I believe there is enough evidence to suggest that in England and Wales mediation has already become a non-voluntary process moving towards juridification. Over the last decade the issue concerning access to justice has been the undoubtable vehicle reshaping dispute resolution process outside the courtrooms as well as their inclusion in many judicial systems
with the aim of making justice accessible to a larger number of litigants at a more sustainable cost. Non-voluntary mediation has participated in this movement. It can therefore, be viewed as the transformation leader of mandatory consideration of mediation into an implied requirement to participate in mediation, through the policy of cost sanctions. Supported by government policy and the judiciary. As mediation expands it will provide new light to the practice of justice in the UK and Wales. The system around access to justice has evolved: the number of ADR organizations, groups and independent practitioners has grown, Bars associations and Law Societies have embraced the movement and in many law firms dispute resolution departments have been added. Even some authors have started to endorse open access to courts for the widest range of disputes: What is certain is that mediation in England and Wales has become itself the major consensual ADR process and that at the same time has inserted coercive mediation processes in their civil justice system. The concept of non-voluntary mediation and the context in which it has emerged and demonstrated that non-voluntary mediation has today become a reality in court litigation systems. If this trend continues, it will be necessary to ensure that all litigants obtain an equal treatment in court.
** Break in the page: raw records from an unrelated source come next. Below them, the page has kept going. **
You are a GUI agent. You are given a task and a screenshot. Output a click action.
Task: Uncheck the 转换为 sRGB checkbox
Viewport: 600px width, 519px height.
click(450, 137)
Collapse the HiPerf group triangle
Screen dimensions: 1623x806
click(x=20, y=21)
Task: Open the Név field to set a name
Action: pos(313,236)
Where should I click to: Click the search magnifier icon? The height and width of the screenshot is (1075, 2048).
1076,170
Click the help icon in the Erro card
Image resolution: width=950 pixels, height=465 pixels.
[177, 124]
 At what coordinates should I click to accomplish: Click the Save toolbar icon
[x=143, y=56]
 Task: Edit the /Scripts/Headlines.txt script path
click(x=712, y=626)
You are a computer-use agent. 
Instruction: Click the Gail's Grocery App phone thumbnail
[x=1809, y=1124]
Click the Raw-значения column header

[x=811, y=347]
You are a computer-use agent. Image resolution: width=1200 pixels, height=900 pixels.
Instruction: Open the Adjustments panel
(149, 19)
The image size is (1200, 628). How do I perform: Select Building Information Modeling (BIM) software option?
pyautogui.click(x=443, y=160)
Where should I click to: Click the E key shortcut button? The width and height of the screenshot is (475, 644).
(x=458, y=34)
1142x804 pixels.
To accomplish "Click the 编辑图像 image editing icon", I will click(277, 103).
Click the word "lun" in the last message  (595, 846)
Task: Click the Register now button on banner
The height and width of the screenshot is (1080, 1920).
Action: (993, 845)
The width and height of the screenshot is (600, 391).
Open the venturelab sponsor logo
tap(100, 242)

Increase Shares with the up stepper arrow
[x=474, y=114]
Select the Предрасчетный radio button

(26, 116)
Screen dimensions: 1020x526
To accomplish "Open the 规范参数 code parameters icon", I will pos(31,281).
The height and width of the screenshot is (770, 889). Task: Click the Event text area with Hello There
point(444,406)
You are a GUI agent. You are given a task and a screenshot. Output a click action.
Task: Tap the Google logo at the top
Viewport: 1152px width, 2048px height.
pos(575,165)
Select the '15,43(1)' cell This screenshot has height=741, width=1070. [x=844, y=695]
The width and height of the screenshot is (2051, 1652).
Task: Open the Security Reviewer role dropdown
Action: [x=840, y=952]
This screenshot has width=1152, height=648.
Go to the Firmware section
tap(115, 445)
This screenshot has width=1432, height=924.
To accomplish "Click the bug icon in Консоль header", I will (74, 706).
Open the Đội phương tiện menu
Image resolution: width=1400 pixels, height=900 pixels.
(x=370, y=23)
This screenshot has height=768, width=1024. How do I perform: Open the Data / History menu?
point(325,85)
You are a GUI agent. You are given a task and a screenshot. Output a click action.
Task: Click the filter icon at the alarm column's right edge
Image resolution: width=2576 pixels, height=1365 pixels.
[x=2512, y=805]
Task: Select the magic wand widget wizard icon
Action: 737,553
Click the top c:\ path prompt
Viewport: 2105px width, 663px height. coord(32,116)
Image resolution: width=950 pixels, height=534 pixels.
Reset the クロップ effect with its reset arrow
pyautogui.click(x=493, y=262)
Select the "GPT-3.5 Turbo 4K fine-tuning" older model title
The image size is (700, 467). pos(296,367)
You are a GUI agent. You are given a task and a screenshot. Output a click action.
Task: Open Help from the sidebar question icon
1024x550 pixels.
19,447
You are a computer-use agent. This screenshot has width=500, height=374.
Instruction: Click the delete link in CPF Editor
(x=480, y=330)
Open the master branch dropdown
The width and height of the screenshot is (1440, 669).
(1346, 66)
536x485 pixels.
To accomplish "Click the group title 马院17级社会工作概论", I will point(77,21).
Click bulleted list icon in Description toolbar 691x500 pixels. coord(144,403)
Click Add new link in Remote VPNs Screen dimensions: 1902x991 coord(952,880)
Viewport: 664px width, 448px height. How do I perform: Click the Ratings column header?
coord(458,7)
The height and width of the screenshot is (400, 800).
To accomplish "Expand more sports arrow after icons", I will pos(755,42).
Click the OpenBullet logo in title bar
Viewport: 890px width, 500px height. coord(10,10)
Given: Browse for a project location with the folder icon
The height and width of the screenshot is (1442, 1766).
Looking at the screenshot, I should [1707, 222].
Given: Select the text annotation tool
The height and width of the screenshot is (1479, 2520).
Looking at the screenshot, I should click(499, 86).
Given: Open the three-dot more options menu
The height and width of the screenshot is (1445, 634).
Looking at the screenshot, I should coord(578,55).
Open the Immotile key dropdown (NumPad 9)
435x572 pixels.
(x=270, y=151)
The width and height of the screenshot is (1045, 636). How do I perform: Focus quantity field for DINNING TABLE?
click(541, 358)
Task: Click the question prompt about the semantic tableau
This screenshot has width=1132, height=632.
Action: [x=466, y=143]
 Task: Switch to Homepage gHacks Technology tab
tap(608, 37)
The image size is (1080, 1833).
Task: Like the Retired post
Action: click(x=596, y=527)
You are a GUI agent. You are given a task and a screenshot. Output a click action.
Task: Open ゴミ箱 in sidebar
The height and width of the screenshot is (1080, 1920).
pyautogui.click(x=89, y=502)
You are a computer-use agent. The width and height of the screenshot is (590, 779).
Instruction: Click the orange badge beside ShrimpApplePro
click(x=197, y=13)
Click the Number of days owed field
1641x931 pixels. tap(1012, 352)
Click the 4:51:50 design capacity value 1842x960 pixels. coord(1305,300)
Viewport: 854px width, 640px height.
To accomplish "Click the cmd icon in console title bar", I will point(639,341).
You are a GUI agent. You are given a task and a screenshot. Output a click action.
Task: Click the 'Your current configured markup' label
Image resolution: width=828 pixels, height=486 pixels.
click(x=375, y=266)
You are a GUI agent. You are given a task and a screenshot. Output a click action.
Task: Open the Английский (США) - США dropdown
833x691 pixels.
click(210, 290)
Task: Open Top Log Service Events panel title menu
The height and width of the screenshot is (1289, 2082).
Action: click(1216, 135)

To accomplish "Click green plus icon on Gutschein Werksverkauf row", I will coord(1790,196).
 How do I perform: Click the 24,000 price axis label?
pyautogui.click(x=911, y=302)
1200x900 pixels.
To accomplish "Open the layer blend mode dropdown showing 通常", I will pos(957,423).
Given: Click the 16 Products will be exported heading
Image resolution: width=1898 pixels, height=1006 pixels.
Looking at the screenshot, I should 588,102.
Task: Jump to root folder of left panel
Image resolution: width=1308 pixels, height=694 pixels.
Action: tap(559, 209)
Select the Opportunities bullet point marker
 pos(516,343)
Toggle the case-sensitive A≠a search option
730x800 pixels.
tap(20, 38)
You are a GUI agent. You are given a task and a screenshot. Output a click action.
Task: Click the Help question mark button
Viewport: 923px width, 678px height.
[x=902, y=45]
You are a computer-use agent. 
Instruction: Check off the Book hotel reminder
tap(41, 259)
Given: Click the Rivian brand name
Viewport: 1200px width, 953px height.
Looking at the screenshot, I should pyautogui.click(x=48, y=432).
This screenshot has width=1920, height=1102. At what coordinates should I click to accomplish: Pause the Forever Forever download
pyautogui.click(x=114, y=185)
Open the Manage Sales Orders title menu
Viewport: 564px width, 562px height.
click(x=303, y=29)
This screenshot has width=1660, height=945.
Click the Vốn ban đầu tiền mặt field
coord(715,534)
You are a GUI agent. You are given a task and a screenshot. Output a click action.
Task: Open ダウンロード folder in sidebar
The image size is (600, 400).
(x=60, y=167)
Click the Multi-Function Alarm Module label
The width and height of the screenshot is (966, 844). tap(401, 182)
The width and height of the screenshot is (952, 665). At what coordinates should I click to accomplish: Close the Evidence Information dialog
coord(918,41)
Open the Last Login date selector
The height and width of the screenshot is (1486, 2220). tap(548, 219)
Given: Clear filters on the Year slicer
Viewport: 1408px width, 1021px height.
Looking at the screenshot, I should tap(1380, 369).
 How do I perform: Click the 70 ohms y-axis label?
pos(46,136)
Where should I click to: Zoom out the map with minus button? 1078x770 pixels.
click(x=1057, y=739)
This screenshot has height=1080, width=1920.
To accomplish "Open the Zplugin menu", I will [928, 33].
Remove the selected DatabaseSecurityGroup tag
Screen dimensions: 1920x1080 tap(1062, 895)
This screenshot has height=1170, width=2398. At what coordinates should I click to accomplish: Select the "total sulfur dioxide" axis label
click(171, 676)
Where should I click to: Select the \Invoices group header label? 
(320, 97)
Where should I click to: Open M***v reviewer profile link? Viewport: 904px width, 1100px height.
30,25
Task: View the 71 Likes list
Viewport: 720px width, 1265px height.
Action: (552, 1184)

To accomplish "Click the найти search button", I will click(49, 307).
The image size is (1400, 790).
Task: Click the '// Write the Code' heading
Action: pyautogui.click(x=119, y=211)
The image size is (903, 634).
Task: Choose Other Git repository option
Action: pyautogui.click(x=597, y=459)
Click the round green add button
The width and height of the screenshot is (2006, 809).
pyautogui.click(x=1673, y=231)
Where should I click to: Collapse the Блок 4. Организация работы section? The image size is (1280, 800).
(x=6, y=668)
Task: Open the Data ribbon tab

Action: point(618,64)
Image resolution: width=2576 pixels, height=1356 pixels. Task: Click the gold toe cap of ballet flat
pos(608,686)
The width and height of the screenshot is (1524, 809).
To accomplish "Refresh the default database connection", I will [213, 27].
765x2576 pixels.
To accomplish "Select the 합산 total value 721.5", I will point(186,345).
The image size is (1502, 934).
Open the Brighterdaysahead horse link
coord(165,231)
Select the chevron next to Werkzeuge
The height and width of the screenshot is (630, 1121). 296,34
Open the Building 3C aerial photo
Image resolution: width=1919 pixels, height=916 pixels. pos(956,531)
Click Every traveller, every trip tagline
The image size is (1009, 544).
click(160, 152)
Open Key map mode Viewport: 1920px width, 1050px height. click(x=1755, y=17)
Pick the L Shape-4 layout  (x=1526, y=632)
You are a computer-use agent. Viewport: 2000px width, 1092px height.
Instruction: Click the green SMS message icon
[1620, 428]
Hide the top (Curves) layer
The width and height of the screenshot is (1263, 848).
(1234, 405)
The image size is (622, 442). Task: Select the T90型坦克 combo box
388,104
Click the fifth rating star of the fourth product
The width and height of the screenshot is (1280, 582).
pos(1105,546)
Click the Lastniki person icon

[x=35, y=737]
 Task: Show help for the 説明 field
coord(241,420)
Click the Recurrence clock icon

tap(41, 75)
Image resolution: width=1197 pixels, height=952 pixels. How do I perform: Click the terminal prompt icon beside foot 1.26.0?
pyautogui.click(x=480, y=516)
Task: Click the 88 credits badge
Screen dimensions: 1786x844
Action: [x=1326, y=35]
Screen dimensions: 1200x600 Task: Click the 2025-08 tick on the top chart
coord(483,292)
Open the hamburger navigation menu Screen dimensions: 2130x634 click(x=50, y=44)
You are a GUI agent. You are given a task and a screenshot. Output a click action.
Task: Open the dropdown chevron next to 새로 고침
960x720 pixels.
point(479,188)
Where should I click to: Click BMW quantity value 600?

This will require the need to address the question of information of the public on mediation in civil and commercial matters, and more specifically the issue of mandatory mediation information. Greater effort is required to ensure real improvements in encouraging mediation as an accepted process in the minds of those engaging in the process. As research shows that cases are more likely to settle at mediation if the parties enter the process voluntarily rather than being compelled into the process.